Official container images are available from the upstream development team. They are tagged like php:<version>-fpm
Configuration
php-fpm(8) listens on one or more ports or sockets. Each point of contact is a pool.
Each pool should have it's own configuration file under /etc/php/php.fpm.d. A pool's name ($pool) is derived from the section header.
As an example:
[www] user = www-data group = www-data listen = 9000 listen.allowed_clients = 127.0.0.1, 192.168.86.1 pm = dynamic pm.max_children = 5 pm.start_servers = 2 pm.min_spare_servers = 1 pm.max_spare_servers = 3
TCP Sockets
The above example uses a shorthand: listen = 9000. This causes php-fpm(8) to listen on all addresses at port 9000.
However, listen.allowed_clients overrides this with a client whitelist. This should be comma-separated.
An IPv4 address is specified like 127.0.0.1:9000; an IPv6 address is specified like [::1]:9000.
Unix Sockets
To use a Unix socket to pass requests, try:
listen = /run/php-fpm/php-fpm.sock listen.owner = www-data listen.group = www-data listen.mode = 0660
Static Process Management
A pool spawns and maintains pm.max_children number of processes.
pm = static pm.max_children = 5
Dynamic Process Management
A pool spawns pm.start_servers processes. At any given time, some number are 'idle'. The pool tries to keep this number within the range of pm.min_spare_servers to pm.max_spare_servers, never surpassing pm.max_children.
pm = dynamic pm.max_children = 5 pm.start_servers = 2 pm.min_spare_servers = 1 pm.max_spare_servers = 3
On-Demand Process Management
A pool spawns processes on-demand up until pm.max_children. A process is killed after pm.process_idle_timeout has passed.
pm = ondemand pm.max_children = 5 pm.process_idle_timeout = 10s
Process Termination
php(1) scripts are known to leak memory frequently. As such, a regular task is to terminate long-running processes.

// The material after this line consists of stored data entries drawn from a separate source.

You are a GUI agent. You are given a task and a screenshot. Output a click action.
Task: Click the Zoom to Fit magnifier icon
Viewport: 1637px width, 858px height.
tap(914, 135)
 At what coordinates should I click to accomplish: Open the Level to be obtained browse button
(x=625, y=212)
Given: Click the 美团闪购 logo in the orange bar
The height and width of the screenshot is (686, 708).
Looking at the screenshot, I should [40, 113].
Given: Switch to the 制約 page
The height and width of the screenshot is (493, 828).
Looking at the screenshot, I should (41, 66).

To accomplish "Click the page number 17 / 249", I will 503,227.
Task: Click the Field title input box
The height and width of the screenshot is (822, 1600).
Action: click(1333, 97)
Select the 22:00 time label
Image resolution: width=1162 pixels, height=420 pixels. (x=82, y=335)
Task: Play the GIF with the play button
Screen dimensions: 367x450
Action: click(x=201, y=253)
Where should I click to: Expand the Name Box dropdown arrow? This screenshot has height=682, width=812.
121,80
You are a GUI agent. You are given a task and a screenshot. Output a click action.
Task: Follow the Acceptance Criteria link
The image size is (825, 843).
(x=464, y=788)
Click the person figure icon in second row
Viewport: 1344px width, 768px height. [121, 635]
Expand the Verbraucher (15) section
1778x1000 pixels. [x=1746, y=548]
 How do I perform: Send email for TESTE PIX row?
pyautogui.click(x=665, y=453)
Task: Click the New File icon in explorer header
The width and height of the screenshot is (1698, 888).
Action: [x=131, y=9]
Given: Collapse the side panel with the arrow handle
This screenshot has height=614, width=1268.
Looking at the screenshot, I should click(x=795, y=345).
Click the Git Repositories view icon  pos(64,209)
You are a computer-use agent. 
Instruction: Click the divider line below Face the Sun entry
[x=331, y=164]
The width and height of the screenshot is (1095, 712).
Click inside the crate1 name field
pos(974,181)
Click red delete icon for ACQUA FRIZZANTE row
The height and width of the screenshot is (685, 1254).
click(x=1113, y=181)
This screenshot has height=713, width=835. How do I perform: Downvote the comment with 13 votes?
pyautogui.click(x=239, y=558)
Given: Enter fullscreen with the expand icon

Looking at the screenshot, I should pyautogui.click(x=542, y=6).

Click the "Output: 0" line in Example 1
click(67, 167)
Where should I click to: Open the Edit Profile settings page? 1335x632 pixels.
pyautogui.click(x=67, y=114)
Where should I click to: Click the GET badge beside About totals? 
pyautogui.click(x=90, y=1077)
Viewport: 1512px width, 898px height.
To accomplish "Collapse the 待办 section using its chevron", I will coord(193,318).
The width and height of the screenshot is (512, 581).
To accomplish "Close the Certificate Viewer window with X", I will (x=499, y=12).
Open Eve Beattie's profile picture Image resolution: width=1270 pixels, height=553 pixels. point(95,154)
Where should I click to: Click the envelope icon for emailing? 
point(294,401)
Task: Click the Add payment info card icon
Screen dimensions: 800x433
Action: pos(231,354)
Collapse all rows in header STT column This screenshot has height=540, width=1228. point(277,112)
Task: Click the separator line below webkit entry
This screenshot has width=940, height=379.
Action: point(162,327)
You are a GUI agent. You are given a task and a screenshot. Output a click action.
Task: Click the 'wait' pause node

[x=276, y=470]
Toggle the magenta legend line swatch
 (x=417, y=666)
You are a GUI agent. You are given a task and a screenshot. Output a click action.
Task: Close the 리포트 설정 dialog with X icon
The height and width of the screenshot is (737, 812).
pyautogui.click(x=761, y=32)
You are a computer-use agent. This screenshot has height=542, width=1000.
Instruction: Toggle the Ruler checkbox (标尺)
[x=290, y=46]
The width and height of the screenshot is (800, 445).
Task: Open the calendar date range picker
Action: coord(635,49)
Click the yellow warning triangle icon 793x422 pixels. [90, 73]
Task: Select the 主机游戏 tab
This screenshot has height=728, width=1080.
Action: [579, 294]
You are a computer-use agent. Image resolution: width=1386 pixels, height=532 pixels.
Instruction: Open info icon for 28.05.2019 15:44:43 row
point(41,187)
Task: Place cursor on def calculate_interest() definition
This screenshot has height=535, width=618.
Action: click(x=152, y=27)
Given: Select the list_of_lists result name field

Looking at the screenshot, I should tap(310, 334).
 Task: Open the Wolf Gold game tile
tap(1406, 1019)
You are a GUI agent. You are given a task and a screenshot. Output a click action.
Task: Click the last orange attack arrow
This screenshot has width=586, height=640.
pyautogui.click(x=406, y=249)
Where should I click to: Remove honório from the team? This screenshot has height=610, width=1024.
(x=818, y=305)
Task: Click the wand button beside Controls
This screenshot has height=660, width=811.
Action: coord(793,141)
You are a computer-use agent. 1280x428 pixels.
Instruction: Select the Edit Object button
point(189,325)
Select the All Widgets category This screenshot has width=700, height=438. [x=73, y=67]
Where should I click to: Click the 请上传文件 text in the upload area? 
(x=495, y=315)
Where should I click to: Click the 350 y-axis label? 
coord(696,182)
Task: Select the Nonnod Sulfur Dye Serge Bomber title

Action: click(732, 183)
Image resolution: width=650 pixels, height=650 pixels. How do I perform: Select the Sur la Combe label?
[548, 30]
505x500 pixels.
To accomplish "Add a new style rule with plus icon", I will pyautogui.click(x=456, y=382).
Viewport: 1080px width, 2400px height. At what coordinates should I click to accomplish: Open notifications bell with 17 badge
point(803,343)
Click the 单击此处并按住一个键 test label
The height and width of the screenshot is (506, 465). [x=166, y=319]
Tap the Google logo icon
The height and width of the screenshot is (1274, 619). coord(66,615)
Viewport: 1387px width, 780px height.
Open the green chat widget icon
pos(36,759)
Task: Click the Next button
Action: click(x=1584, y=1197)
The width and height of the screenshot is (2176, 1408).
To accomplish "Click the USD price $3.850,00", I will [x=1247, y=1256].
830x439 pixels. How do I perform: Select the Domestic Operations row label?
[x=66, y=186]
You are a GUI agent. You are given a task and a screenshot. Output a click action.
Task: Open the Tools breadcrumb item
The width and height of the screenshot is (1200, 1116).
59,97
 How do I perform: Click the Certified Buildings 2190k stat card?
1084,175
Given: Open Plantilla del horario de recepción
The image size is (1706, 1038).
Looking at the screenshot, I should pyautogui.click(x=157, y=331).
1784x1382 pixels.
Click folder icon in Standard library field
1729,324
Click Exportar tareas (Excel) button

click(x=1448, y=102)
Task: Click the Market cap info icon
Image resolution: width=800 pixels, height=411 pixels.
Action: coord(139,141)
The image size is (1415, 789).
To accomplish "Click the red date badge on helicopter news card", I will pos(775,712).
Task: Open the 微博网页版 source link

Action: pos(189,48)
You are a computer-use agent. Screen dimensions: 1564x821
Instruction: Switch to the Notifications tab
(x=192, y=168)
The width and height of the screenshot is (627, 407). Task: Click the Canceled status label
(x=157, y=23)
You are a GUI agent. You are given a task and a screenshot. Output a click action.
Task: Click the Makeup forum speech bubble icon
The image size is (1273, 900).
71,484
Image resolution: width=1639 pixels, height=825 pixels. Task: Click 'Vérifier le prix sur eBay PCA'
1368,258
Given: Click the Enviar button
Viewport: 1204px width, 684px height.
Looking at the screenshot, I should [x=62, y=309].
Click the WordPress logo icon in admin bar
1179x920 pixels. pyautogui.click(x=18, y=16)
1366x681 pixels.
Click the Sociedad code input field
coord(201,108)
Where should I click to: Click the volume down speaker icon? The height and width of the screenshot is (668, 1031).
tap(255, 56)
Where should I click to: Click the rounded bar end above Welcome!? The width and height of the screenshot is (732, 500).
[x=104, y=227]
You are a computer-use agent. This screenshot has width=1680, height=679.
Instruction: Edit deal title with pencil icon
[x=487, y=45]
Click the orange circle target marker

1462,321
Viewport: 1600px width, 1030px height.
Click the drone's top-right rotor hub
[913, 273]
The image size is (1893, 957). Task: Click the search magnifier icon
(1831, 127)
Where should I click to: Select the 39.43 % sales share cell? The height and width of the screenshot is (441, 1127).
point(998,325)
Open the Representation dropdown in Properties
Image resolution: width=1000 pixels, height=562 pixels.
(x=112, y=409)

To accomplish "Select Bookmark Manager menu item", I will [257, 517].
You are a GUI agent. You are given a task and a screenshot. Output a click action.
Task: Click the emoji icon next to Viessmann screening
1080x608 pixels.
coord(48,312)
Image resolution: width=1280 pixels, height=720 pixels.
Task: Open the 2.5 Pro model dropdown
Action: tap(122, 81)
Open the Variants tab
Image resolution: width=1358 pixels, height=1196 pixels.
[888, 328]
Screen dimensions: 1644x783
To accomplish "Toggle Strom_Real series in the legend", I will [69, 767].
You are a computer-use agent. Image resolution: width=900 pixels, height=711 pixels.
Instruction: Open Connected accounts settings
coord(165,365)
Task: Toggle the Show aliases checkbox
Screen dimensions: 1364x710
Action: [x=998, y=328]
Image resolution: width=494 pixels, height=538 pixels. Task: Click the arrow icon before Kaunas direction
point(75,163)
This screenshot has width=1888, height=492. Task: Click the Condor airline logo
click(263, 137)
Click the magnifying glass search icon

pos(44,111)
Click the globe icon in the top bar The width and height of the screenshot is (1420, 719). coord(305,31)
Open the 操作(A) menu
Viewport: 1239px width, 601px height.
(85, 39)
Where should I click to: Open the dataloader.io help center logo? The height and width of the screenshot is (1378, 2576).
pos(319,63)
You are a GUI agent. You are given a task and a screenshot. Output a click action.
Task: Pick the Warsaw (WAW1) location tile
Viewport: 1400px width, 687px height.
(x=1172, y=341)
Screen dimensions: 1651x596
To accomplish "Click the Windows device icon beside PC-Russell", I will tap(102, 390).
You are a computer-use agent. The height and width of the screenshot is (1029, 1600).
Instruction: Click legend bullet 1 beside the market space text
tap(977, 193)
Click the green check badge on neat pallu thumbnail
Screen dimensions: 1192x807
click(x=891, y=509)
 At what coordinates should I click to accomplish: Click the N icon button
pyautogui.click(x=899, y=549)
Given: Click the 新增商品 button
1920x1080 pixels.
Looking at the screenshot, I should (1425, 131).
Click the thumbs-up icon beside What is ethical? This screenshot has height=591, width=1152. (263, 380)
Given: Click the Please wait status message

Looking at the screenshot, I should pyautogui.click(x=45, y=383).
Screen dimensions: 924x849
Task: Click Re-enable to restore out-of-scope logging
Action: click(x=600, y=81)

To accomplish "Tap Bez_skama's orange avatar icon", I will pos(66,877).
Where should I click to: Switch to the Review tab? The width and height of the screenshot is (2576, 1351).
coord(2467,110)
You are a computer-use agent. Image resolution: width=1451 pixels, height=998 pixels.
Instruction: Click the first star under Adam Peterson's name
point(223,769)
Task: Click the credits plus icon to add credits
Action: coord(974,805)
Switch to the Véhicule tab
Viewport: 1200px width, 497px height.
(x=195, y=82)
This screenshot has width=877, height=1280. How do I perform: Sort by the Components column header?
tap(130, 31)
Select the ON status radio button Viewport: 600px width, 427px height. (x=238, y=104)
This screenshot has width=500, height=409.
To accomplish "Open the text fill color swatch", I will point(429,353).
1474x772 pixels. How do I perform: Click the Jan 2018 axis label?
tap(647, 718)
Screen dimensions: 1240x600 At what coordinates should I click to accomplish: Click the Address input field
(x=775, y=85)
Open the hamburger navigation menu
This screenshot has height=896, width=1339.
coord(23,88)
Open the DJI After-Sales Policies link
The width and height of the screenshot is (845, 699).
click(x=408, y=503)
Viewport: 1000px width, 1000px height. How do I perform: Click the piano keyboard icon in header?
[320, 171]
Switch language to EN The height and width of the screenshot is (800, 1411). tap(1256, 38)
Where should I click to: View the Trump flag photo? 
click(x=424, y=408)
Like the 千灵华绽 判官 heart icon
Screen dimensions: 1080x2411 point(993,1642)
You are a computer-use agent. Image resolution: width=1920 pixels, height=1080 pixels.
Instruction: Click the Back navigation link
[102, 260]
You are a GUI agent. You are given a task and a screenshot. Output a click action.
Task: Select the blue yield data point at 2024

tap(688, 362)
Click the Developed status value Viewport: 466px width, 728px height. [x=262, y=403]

A simple solution is to set pm.max_requests to any number other than 0. Processes are killed after handling this number of requests.
Hardening
As a security measure, the allowable script extensions should be set as strictly as possible.
security.limit_extensions = .php .html .htm
A pool can be hardened by isolating it to a distinct working directory, or even a chroot.
chroot = /absolute/path/to/chroot # or chdir = relative/or/absolute/path/to/working/directory
By default, php-fpm(8) clears all environment variables. This can be disabled, but a better strategy is to set specific environment variables.
env[HOSTNAME] = $HOSTNAME env[TMP] = /tmp
The same is true of PHP system variables.
php_admin_value[error_log] = /var/log/php-fpm.log
Usage
Nginx
See here for details.
Apache
See here for details.
Containers
When containerizing a php(1) service, the web server should be kept separate. See other articles for help in configuring the web server containers.
A template container image recipe looks like:
FROM php:fpm-alpine RUN mv "$PHP_INI_DIR/php.ini-production" "$PHP_INI_DIR/php.ini" COPY myapp/ /myapp/ COPY confs/ /usr/local/etc/php-fpm.d/ EXPOSE 9000 WORKDIR /myapp CMD php-fpm --nodaemonize
By default, php-fpm(8) will not run as root. The --allow-to-run-as-root flag may need to be added.